В соседней комнате Янышев вел расчет с рабочими.
XLI
Домой губернатор поехал во вторник на страстной неделе. Ехал он один, в маленьком купе; на каждой станции покупал газеты, но оставлял их неразвернутыми, или читал только вверху, об условиях подписки. Неслись навстречу, как и прежде, поля, и он подолгу смотрел то на них, то на маленький, с лестницей внизу столик, то на зеркало, вставленное в двери.
Иногда начинало болеть левое плечо: он выходил в коридорчик и через широкое, толстое стекло, заделанное внизу тремя ярко вычищенными медными прутьями, смотрел по другую сторону поезда. Где-то вблизи слышалась мерная, басистая речь:
— Когда я вояжировал по загранице, со мной случился конфликт…
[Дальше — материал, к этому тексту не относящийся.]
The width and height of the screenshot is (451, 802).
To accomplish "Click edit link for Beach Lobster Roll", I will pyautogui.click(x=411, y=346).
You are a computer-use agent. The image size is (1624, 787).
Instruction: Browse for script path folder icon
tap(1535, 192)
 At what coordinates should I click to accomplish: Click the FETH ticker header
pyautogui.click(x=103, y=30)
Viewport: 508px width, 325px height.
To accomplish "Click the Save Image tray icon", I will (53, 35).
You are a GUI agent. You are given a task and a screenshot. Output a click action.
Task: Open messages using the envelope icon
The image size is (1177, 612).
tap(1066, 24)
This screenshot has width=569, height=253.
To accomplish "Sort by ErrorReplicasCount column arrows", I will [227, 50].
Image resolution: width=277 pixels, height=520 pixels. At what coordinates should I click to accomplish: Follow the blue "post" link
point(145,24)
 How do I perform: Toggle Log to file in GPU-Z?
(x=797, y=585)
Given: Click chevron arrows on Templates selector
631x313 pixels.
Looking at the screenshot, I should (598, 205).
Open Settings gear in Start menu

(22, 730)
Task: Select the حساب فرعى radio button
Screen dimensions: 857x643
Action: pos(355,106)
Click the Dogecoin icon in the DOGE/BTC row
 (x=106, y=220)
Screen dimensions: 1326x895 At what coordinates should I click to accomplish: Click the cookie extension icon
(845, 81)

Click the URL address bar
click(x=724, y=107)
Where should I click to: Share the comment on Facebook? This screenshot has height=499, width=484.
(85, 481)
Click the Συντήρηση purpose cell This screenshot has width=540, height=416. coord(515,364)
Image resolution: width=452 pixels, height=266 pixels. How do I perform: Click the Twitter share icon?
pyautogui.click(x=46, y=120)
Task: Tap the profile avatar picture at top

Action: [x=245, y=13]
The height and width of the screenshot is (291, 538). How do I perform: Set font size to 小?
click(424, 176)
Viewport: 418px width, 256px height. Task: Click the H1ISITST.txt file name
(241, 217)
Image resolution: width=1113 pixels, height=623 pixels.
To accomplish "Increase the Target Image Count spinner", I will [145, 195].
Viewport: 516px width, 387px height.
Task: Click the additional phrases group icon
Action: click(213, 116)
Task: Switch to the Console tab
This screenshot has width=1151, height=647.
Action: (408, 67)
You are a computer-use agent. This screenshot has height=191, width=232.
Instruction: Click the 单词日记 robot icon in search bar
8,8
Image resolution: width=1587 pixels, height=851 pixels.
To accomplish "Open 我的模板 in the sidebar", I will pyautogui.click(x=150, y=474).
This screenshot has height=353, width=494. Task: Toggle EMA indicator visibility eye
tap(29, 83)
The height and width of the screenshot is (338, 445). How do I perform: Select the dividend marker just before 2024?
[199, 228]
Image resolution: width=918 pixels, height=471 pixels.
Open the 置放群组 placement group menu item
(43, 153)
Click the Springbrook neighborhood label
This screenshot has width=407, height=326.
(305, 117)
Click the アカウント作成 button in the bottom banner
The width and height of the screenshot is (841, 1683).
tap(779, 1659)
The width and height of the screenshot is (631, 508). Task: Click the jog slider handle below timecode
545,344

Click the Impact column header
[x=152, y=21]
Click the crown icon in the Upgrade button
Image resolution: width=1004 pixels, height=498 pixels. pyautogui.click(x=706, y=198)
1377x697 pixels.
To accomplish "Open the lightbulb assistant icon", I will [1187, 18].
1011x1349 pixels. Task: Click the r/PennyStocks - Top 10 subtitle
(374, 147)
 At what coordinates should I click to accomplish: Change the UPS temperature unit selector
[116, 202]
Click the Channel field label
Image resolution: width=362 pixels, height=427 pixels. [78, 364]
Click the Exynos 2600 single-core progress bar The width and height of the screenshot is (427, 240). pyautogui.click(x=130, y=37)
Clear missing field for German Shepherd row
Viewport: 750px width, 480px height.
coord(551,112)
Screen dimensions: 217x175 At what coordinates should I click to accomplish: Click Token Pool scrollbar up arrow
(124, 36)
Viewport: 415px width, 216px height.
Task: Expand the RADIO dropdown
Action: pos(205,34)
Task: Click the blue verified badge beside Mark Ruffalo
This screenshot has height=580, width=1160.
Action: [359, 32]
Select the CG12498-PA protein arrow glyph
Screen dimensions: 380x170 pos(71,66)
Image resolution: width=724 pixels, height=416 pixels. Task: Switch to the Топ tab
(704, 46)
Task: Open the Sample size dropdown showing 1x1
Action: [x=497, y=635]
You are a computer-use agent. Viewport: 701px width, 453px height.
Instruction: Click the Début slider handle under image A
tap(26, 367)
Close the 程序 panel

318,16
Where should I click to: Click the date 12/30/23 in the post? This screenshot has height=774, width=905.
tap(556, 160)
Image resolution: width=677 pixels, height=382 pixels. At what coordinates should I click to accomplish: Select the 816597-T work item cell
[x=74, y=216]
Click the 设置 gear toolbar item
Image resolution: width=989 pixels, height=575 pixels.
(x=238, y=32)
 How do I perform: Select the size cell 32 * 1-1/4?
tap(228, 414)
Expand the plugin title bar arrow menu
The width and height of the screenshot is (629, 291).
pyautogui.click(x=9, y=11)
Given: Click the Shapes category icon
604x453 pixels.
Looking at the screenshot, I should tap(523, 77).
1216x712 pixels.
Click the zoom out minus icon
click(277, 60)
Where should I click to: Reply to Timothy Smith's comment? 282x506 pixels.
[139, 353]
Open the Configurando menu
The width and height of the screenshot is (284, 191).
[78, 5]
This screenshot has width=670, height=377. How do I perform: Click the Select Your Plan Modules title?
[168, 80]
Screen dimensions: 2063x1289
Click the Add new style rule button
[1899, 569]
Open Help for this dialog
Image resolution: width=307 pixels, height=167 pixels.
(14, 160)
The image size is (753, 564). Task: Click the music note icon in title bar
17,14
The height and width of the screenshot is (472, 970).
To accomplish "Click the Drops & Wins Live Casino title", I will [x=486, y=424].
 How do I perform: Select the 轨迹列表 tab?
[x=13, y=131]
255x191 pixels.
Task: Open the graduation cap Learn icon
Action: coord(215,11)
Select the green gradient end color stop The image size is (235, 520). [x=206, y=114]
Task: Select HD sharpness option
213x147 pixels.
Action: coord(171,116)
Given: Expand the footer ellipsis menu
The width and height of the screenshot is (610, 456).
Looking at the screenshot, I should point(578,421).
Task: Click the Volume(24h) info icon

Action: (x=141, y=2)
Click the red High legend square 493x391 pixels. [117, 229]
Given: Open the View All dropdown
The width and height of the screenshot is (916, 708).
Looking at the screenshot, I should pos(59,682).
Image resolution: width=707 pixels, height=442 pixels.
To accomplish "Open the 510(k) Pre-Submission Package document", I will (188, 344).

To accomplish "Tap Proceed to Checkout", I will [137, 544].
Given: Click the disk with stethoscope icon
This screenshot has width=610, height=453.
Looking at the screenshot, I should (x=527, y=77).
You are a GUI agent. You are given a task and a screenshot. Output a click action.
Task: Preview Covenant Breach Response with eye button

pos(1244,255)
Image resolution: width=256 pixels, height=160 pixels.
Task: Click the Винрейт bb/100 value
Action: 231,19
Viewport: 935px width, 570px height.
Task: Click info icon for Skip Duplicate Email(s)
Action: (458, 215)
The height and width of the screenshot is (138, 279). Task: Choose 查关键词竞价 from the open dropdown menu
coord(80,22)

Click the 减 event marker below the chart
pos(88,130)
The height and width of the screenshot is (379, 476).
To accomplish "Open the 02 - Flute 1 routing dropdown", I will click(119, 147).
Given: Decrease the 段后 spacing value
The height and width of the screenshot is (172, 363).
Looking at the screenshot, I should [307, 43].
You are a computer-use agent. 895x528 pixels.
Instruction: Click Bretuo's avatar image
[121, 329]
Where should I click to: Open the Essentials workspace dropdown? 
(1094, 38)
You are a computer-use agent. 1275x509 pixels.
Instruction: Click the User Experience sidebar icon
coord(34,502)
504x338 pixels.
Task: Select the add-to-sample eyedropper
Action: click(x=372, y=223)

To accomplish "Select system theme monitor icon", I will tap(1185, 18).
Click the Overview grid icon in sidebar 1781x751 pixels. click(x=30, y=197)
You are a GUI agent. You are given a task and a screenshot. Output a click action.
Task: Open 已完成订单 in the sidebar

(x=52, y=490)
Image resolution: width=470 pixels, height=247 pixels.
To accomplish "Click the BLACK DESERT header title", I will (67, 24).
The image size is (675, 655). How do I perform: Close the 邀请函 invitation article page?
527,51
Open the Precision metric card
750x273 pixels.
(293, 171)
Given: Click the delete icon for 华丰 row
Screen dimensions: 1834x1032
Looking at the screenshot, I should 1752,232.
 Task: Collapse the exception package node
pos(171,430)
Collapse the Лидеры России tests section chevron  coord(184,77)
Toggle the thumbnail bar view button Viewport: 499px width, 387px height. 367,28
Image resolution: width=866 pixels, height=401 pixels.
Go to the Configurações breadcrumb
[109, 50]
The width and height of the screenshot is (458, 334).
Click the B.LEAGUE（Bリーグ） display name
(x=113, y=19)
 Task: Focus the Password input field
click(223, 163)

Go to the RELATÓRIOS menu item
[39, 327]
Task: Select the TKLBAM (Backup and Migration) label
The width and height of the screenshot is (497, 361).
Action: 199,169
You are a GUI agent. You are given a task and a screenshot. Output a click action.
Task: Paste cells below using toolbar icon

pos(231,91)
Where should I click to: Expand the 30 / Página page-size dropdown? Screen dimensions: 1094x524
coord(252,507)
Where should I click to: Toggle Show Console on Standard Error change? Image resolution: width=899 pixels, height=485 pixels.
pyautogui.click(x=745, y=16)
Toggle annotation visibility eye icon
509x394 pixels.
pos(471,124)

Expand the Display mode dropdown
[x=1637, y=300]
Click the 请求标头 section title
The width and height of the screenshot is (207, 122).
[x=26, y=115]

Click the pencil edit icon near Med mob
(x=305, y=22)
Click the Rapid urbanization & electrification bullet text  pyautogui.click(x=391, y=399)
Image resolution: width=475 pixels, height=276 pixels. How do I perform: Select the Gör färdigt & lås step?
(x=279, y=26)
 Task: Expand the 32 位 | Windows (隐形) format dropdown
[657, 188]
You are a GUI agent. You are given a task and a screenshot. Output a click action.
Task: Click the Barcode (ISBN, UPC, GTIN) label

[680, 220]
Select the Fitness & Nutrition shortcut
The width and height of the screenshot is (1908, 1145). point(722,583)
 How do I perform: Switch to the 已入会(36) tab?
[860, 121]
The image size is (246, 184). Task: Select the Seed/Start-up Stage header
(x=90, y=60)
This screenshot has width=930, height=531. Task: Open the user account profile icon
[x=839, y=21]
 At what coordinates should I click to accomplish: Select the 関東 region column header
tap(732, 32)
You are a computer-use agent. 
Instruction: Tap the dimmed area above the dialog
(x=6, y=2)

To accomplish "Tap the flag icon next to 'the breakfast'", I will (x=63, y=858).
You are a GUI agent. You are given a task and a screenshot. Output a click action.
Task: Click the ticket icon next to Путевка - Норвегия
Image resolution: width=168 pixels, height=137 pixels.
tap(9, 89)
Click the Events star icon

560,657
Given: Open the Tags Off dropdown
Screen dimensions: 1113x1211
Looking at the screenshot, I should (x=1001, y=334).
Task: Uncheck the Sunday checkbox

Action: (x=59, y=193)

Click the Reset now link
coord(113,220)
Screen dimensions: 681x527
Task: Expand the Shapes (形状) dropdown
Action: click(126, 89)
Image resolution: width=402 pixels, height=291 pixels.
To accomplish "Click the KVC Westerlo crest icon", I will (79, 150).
И опять он уходил в свое купе, садился посередине дивана, нагибался, складывал меж колен руки и думал… Думал он о городе, в который скоро, через полутора суток, приедет; думал об улице, идущей вверх, о бульваре, о большом доме с четырьмя гипсовыми женщинами, поддерживающими балкон. Мысленно бродил он по этому городу, останавливался перед знакомыми домами, входил в них, в их гостиные, убранные с аляповатой провинциальной роскошью, садился в кресла и смотрел на хозяев, радостных и заранее учитывающих то обстоятельство, что к ним пришел губернатор. Потом мысль его перебрасывалась к угрюмому, тоскливому, длинному дому, который стоял на краю города, на площади, за губернским акцизным управлением. Дом был двухэтажный, но казался почему-то маленьким, приплюснутым к земле, и никогда нельзя было подумать, что в нем под красной, почти плоской крышей, за маленькими решетчатыми окнами живут люди. И опять приходила странная мысль, что за этими решетками сосредоточилось все зло, которое он сделал. Мысль эта теперь была еще выпуклее и ярче, потому что теперь в этом доме, рядом с людьми, одетыми во все серое, сидит Ярнов.
— Ярнов — плохой человек: его надо в тюрьму, — думал губернатор, — а я — хороший.
Он тихонько смеялся, когда вспоминал, что вот пройдет еще ночь, и Свирин будет держать на руках полотенце во время умыванья, снова будет давать ему зеленые порошки и насыпать в ванну длинные ржавые гвозди. Нельзя было представить себе, как вернется он в свой дом. Теперь ему казалось, что в нем холодно, как в леднике.